>>>
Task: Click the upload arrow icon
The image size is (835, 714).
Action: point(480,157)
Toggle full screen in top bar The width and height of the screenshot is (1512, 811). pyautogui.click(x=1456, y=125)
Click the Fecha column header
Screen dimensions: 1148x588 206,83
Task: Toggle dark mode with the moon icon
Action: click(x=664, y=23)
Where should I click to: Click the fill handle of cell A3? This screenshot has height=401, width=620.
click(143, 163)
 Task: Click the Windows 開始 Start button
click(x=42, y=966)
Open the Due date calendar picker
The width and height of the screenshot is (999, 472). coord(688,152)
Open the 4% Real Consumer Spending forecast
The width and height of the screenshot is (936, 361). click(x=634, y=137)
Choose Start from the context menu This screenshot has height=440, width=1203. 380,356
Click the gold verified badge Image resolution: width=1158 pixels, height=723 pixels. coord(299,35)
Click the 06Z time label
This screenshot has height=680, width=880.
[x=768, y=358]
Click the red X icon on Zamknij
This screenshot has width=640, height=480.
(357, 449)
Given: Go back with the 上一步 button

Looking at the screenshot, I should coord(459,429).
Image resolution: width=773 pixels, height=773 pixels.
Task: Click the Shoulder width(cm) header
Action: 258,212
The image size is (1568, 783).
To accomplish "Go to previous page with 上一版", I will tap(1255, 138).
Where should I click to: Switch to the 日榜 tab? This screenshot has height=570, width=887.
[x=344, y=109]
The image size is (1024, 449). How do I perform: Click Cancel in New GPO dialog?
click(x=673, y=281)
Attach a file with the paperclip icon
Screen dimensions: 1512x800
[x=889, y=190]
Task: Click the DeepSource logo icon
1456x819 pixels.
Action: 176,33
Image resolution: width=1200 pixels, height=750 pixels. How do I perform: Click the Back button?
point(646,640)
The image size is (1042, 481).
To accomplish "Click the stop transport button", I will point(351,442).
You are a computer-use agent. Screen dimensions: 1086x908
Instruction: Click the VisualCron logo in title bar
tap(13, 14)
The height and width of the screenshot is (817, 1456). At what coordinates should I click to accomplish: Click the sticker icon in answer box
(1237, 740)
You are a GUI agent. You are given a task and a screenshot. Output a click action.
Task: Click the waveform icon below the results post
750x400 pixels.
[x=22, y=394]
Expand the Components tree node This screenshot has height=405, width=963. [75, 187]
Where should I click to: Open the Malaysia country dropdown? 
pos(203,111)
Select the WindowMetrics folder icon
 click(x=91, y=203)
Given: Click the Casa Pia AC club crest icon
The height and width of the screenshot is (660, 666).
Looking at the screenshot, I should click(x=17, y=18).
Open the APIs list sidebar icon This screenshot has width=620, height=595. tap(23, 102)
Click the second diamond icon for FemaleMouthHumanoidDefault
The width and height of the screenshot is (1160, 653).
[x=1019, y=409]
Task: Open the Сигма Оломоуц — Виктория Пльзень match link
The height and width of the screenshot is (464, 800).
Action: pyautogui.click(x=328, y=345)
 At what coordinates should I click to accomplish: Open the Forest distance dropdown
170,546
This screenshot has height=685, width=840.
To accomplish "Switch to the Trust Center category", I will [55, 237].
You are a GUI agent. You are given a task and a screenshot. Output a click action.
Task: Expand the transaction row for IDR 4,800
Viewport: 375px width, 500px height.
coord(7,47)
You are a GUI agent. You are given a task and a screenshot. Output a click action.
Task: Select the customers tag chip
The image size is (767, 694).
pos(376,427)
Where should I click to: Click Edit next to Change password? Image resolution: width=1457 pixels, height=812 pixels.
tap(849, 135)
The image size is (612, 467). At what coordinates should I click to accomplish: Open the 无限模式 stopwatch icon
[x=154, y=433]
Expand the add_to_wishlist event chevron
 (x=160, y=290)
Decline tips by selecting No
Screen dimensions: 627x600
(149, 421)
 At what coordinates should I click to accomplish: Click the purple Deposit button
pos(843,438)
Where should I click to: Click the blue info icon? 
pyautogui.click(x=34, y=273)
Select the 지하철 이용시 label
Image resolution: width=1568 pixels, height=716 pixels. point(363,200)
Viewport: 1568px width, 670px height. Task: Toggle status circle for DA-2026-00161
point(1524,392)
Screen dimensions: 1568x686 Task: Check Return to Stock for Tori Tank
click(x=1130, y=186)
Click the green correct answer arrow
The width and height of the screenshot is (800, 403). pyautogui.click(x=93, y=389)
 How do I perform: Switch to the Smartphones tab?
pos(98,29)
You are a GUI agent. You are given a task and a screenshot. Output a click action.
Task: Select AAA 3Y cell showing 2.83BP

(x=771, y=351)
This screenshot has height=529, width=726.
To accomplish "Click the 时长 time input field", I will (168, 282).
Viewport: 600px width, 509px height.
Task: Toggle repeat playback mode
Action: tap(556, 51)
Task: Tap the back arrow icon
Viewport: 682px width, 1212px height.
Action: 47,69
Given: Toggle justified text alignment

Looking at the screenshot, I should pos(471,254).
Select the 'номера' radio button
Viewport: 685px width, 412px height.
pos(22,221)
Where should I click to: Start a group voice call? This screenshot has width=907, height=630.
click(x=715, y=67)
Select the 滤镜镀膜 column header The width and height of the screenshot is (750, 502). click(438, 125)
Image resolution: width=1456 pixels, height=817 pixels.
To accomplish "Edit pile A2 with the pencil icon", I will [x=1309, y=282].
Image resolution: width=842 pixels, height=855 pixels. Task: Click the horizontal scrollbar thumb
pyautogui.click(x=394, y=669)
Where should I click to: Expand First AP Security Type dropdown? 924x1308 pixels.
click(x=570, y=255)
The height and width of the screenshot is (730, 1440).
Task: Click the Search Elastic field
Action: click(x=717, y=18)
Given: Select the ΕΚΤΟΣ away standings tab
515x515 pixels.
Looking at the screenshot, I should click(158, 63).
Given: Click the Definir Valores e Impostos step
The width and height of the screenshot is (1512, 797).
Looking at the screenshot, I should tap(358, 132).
<<<
> [What you are asked to do]:
Retype all of the entries exactly, please.

> [Task answer]:
Task: Click the upload arrow icon
The image size is (835, 714).
Action: point(480,157)
Toggle full screen in top bar The width and height of the screenshot is (1512, 811). pyautogui.click(x=1456, y=125)
Click the Fecha column header
Screen dimensions: 1148x588 206,83
Task: Toggle dark mode with the moon icon
Action: click(x=664, y=23)
Where should I click to: Click the fill handle of cell A3? This screenshot has height=401, width=620.
click(143, 163)
 Task: Click the Windows 開始 Start button
click(x=42, y=966)
Open the Due date calendar picker
The width and height of the screenshot is (999, 472). coord(688,152)
Open the 4% Real Consumer Spending forecast
The width and height of the screenshot is (936, 361). click(x=634, y=137)
Choose Start from the context menu This screenshot has height=440, width=1203. 380,356
Click the gold verified badge Image resolution: width=1158 pixels, height=723 pixels. coord(299,35)
Click the 06Z time label
This screenshot has height=680, width=880.
[x=768, y=358]
Click the red X icon on Zamknij
This screenshot has width=640, height=480.
(357, 449)
Given: Go back with the 上一步 button

Looking at the screenshot, I should coord(459,429).
Image resolution: width=773 pixels, height=773 pixels.
Task: Click the Shoulder width(cm) header
Action: 258,212
The image size is (1568, 783).
To accomplish "Go to previous page with 上一版", I will tap(1255, 138).
Where should I click to: Switch to the 日榜 tab? This screenshot has height=570, width=887.
[x=344, y=109]
The image size is (1024, 449). How do I perform: Click Cancel in New GPO dialog?
click(x=673, y=281)
Attach a file with the paperclip icon
Screen dimensions: 1512x800
[x=889, y=190]
Task: Click the DeepSource logo icon
1456x819 pixels.
Action: 176,33
Image resolution: width=1200 pixels, height=750 pixels. How do I perform: Click the Back button?
point(646,640)
The image size is (1042, 481).
To accomplish "Click the stop transport button", I will point(351,442).
You are a computer-use agent. Screen dimensions: 1086x908
Instruction: Click the VisualCron logo in title bar
tap(13, 14)
The height and width of the screenshot is (817, 1456). At what coordinates should I click to accomplish: Click the sticker icon in answer box
(1237, 740)
You are a GUI agent. You are given a task and a screenshot. Output a click action.
Task: Click the waveform icon below the results post
750x400 pixels.
[x=22, y=394]
Expand the Components tree node This screenshot has height=405, width=963. [75, 187]
Where should I click to: Open the Malaysia country dropdown? 
pos(203,111)
Select the WindowMetrics folder icon
 click(x=91, y=203)
Given: Click the Casa Pia AC club crest icon
The height and width of the screenshot is (660, 666).
Looking at the screenshot, I should click(x=17, y=18).
Open the APIs list sidebar icon This screenshot has width=620, height=595. tap(23, 102)
Click the second diamond icon for FemaleMouthHumanoidDefault
The width and height of the screenshot is (1160, 653).
[x=1019, y=409]
Task: Open the Сигма Оломоуц — Виктория Пльзень match link
The height and width of the screenshot is (464, 800).
Action: pyautogui.click(x=328, y=345)
 At what coordinates should I click to accomplish: Open the Forest distance dropdown
170,546
This screenshot has height=685, width=840.
To accomplish "Switch to the Trust Center category", I will [55, 237].
You are a GUI agent. You are given a task and a screenshot. Output a click action.
Task: Expand the transaction row for IDR 4,800
Viewport: 375px width, 500px height.
coord(7,47)
You are a GUI agent. You are given a task and a screenshot. Output a click action.
Task: Select the customers tag chip
The image size is (767, 694).
pos(376,427)
Where should I click to: Click Edit next to Change password? Image resolution: width=1457 pixels, height=812 pixels.
tap(849, 135)
The image size is (612, 467). At what coordinates should I click to accomplish: Open the 无限模式 stopwatch icon
[x=154, y=433]
Expand the add_to_wishlist event chevron
 (x=160, y=290)
Decline tips by selecting No
Screen dimensions: 627x600
(149, 421)
 At what coordinates should I click to accomplish: Click the purple Deposit button
pos(843,438)
Where should I click to: Click the blue info icon? 
pyautogui.click(x=34, y=273)
Select the 지하철 이용시 label
Image resolution: width=1568 pixels, height=716 pixels. point(363,200)
Viewport: 1568px width, 670px height. Task: Toggle status circle for DA-2026-00161
point(1524,392)
Screen dimensions: 1568x686 Task: Check Return to Stock for Tori Tank
click(x=1130, y=186)
Click the green correct answer arrow
The width and height of the screenshot is (800, 403). pyautogui.click(x=93, y=389)
 How do I perform: Switch to the Smartphones tab?
pos(98,29)
You are a GUI agent. You are given a task and a screenshot. Output a click action.
Task: Select AAA 3Y cell showing 2.83BP

(x=771, y=351)
This screenshot has height=529, width=726.
To accomplish "Click the 时长 time input field", I will (168, 282).
Viewport: 600px width, 509px height.
Task: Toggle repeat playback mode
Action: tap(556, 51)
Task: Tap the back arrow icon
Viewport: 682px width, 1212px height.
Action: 47,69
Given: Toggle justified text alignment

Looking at the screenshot, I should pos(471,254).
Select the 'номера' radio button
Viewport: 685px width, 412px height.
pos(22,221)
Where should I click to: Start a group voice call? This screenshot has width=907, height=630.
click(x=715, y=67)
Select the 滤镜镀膜 column header The width and height of the screenshot is (750, 502). click(438, 125)
Image resolution: width=1456 pixels, height=817 pixels.
To accomplish "Edit pile A2 with the pencil icon", I will [x=1309, y=282].
Image resolution: width=842 pixels, height=855 pixels. Task: Click the horizontal scrollbar thumb
pyautogui.click(x=394, y=669)
Where should I click to: Expand First AP Security Type dropdown? 924x1308 pixels.
click(x=570, y=255)
The height and width of the screenshot is (730, 1440).
Task: Click the Search Elastic field
Action: click(x=717, y=18)
Given: Select the ΕΚΤΟΣ away standings tab
515x515 pixels.
Looking at the screenshot, I should click(158, 63).
Given: Click the Definir Valores e Impostos step
The width and height of the screenshot is (1512, 797).
Looking at the screenshot, I should tap(358, 132).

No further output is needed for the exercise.